#### [Page text]
§

Radon is a naturally occurring radioactive gas that results from the decay of uranium found in rocks and soil. This colorless, odorless gas can dissolve into groundwater and subsequently enter homes through the water supply. Reverse Osmosis (RO) is a popular water purification technology that uses pressure to force water molecules through a semipermeable membrane, effectively separating the pure water from larger contaminants. Homeowners often look to this common filtration method as a universal solution for water quality issues. The purpose of this discussion is to clarify the specific interaction between radon, a dissolved gas, and reverse osmosis technology for those seeking to protect their home’s water quality.
How Reverse Osmosis Affects Radon
Reverse Osmosis systems are highly effective at rejecting dissolved solids, salts, and microscopic particulate matter by physically blocking their passage through a tight membrane. Radon, however, is a non-polar, dissolved gas, which behaves differently than the contaminants RO is designed to remove. The membrane’s primary mechanism of action is not geared toward capturing or blocking volatile organic compounds (VOCs) or dissolved gases. For this reason, a standard RO system is not considered an effective or reliable primary method for whole-house radon removal.

§

#### [Exercise 1]
According to the page on radon and reverse osmosis, what is the source of radon?
#### [Exercise 2]
Rewrite the paragraph in the radon and reverse osmosis text that begins "Reverse Osmosis systems are highly effective" as a short list, keeping its main facts.
#### [Exercise 3]
Resume the text on radon and reverse osmosis from where it stops.

#### [Collected material]
§

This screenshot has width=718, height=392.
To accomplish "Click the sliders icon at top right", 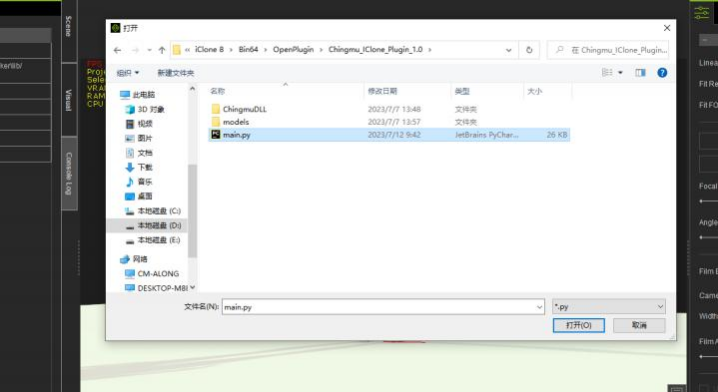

§

#### [Task answer 1]
Radon results from the decay of uranium found in rocks and soil.

#### [Task answer 2]
- RO systems reject dissolved solids, salts, and microscopic particulate matter by physically blocking them with a tight membrane.
- Radon is a non-polar, dissolved gas and behaves differently from the contaminants RO is designed to remove.
- The membrane is not geared toward capturing or blocking volatile organic compounds (VOCs) or dissolved gases.
- A standard RO system is therefore not an effective or reliable primary method for whole-house radon removal.

#### [Task answer 3]
A more important limitation is the typical installation of these systems as a point-of-use (POU) filter, usually under the kitchen sink. Radon’s greatest danger is its tendency to “flash off,” or degas, into the indoor air whenever water pressure drops, such as during showering or running a washing machine. Treating only the small volume of water used for drinking and cooking does not address the overall risk from the large volumes of water used throughout the house. Therefore, even if an RO system removed a small percentage of the gas, it would still fail to mitigate the primary health hazard associated with waterborne radon.
Understanding Radon Contamination in Water
Radon enters the water supply primarily through groundwater sources, particularly private wells drilled into fractured bedrock containing uranium deposits. As the uranium naturally decays, it produces radon gas that dissolves into the surrounding water. Surface water sources, such as rivers and reservoirs, pose a much lower risk because the gas escapes into the atmosphere before the water reaches the distribution system.
The most significant health risk associated with waterborne radon is not from ingesting the water, but from inhaling the gas once it has escaped into the household air. Studies estimate that a majority of the health risk, up to 89%, comes from lung cancer caused by breathing the released gas during activities like showering and dishwashing. This is why addressing the radon before it enters the home’s interior plumbing is so important. Ingestion risk, which is associated with stomach cancer, accounts for a much smaller portion of the overall health concern.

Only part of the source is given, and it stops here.